[EXERCISE OBJECTIVE]: Tally the lines in the records below that contain "help" and return only the result.

[Pixel coordinate grounding data]:
= = = =

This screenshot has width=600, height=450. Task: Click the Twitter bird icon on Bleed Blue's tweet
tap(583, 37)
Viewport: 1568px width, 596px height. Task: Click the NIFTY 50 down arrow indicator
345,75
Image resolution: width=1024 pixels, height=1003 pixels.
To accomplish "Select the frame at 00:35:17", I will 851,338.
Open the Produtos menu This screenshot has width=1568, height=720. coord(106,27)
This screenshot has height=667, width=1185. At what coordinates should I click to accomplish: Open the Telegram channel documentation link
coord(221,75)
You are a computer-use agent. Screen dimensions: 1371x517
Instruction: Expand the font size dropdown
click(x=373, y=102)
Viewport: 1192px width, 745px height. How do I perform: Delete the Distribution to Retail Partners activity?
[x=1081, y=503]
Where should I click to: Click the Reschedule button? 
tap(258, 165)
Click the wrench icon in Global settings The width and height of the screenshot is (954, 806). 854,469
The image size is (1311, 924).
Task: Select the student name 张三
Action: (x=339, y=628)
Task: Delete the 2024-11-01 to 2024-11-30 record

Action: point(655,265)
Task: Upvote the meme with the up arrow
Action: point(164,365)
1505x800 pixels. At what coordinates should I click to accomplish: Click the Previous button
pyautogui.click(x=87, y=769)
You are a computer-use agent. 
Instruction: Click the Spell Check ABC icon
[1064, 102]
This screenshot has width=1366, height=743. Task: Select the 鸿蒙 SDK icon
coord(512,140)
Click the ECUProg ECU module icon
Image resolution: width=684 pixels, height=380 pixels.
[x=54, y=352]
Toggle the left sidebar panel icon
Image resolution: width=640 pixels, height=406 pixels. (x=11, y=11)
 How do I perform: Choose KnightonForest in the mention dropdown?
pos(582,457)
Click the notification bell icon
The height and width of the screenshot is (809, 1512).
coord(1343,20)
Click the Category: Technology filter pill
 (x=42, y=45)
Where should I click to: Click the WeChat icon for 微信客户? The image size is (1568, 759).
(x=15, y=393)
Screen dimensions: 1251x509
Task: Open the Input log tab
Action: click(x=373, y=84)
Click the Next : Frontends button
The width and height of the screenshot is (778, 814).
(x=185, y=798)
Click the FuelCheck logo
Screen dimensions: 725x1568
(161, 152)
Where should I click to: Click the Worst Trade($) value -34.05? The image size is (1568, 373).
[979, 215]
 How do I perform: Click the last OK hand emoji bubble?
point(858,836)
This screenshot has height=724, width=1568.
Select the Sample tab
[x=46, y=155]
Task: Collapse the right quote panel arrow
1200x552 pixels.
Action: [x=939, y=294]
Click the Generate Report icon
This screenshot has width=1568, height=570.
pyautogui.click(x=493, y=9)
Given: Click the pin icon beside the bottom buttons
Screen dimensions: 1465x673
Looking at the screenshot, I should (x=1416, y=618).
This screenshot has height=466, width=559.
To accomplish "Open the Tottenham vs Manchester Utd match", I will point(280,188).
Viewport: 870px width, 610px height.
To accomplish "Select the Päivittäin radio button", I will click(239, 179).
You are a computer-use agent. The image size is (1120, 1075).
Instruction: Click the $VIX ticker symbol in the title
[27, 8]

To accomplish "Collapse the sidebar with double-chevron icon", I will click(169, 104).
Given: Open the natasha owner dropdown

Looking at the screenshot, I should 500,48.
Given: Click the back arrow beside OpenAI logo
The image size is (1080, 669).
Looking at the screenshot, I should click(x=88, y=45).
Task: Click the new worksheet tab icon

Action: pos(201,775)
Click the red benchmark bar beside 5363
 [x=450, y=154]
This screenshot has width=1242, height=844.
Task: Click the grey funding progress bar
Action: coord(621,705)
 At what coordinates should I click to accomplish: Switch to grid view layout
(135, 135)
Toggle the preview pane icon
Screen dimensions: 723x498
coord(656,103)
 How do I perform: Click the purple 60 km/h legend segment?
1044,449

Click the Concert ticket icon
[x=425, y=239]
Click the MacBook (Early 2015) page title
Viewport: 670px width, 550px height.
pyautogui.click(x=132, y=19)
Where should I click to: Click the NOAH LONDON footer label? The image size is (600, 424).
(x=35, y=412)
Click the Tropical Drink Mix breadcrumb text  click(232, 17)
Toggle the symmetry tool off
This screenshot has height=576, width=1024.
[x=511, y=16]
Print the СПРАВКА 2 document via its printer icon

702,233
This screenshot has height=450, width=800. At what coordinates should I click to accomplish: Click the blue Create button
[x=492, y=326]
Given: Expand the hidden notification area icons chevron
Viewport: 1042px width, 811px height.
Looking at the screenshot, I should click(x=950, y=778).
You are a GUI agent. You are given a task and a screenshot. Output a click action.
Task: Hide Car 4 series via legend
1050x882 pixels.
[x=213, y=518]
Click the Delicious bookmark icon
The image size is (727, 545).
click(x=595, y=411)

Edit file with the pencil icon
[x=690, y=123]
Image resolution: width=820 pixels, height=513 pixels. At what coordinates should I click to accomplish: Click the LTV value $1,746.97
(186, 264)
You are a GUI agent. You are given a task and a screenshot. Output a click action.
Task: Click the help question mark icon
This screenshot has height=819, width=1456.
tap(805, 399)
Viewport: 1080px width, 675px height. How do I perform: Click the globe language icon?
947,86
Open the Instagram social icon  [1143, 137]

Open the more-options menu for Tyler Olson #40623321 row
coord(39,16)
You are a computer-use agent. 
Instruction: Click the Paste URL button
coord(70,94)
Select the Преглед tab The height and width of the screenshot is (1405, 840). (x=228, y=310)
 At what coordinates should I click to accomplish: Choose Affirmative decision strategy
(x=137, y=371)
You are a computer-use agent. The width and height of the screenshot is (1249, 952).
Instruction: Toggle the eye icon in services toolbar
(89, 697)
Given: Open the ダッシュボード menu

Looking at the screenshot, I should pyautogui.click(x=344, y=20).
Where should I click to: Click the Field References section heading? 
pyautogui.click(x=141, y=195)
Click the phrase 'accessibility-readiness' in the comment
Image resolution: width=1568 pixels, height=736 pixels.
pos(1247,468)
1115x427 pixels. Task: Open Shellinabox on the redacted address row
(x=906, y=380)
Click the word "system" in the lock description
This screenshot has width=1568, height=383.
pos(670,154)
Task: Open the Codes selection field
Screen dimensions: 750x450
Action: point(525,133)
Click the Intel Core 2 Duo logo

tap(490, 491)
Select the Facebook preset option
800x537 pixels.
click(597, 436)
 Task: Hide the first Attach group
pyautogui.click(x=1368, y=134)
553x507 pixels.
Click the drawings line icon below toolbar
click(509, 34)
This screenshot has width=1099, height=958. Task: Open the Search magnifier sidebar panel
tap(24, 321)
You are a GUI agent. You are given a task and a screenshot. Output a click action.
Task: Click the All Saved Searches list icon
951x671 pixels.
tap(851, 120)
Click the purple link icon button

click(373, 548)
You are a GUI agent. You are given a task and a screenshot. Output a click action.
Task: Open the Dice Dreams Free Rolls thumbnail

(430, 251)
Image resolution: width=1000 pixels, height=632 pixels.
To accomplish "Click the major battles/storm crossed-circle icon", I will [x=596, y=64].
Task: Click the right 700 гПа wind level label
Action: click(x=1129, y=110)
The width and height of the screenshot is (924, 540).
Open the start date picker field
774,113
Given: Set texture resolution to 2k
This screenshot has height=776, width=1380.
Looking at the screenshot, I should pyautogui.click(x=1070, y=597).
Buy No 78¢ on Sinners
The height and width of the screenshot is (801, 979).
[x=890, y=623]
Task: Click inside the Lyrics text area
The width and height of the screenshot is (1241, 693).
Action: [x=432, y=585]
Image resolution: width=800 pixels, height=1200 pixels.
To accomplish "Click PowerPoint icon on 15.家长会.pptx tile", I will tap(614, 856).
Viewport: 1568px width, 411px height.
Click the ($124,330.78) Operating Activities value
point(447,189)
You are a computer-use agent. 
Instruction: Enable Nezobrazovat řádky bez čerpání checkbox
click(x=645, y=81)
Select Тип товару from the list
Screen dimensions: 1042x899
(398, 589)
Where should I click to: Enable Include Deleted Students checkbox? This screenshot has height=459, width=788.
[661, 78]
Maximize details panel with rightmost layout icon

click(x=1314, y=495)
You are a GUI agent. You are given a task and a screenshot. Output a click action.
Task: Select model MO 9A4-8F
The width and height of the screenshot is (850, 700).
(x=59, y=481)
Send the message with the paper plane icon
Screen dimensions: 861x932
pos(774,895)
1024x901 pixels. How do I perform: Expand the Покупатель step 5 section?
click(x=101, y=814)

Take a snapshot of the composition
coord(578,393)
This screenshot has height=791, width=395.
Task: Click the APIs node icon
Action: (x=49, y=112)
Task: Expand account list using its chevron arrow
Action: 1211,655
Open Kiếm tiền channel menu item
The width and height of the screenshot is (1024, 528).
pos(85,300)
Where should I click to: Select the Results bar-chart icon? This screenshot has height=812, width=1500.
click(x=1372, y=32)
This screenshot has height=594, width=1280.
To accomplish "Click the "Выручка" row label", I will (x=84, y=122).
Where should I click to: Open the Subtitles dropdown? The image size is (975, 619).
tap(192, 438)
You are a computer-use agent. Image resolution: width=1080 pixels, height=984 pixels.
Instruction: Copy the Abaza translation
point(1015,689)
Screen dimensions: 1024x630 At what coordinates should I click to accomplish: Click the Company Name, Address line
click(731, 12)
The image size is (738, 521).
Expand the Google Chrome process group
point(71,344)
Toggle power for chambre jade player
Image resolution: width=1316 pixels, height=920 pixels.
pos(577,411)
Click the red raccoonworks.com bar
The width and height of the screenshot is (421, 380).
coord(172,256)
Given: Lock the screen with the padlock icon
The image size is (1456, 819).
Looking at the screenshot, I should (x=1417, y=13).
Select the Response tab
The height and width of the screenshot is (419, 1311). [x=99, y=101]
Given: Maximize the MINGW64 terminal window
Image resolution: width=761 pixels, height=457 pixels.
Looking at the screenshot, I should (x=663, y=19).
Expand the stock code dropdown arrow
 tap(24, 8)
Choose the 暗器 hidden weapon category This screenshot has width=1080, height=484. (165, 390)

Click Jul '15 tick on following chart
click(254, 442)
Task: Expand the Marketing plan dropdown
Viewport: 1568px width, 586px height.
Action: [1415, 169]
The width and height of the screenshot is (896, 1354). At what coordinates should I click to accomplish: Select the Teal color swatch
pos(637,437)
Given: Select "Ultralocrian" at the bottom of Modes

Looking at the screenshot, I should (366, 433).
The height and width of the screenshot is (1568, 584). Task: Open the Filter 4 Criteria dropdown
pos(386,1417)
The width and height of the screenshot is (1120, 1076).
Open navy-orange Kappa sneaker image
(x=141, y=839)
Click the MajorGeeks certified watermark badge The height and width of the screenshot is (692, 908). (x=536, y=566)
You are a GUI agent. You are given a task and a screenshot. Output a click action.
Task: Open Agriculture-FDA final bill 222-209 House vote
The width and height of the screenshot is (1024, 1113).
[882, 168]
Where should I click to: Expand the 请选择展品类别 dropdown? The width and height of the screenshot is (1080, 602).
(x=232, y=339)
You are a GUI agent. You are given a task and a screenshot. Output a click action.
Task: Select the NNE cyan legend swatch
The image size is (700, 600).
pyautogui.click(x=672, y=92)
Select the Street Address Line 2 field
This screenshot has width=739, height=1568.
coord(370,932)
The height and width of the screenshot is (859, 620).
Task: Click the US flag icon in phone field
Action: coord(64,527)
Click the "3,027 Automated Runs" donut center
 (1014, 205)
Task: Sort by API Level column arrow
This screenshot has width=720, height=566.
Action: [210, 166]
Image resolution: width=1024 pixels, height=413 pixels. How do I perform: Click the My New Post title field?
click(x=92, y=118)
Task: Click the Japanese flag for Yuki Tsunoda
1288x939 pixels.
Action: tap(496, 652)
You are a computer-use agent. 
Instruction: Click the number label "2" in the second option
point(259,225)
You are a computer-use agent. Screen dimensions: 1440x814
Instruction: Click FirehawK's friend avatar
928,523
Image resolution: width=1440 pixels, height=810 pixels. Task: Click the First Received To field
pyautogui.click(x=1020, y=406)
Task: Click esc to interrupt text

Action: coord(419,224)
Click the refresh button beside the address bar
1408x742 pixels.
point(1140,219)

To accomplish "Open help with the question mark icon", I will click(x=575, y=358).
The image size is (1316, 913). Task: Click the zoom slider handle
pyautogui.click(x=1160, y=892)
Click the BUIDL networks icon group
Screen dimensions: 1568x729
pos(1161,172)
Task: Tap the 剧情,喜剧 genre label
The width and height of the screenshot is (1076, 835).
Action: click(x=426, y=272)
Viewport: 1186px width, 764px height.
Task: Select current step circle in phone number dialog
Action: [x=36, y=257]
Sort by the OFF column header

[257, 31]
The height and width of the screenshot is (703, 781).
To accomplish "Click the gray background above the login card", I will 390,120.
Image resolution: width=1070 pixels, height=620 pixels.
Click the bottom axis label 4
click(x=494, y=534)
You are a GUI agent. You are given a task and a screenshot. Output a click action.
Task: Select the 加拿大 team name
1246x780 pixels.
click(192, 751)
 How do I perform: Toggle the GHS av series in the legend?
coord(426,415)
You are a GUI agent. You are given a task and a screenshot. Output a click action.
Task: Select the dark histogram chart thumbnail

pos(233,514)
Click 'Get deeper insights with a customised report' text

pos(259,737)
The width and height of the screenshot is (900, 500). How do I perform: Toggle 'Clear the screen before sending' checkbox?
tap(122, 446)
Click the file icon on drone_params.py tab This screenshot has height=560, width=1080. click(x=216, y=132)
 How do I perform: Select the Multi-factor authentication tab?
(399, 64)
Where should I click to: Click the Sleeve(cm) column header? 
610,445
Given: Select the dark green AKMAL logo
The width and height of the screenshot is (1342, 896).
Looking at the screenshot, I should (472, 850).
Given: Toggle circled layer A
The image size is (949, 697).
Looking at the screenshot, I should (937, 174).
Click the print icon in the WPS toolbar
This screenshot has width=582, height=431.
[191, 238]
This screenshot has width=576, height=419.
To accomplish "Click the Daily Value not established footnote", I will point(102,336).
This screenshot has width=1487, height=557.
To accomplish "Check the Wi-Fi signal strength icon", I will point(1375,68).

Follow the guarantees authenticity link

= = = =

[SOLUTION TO THIS EXERCISE]: 2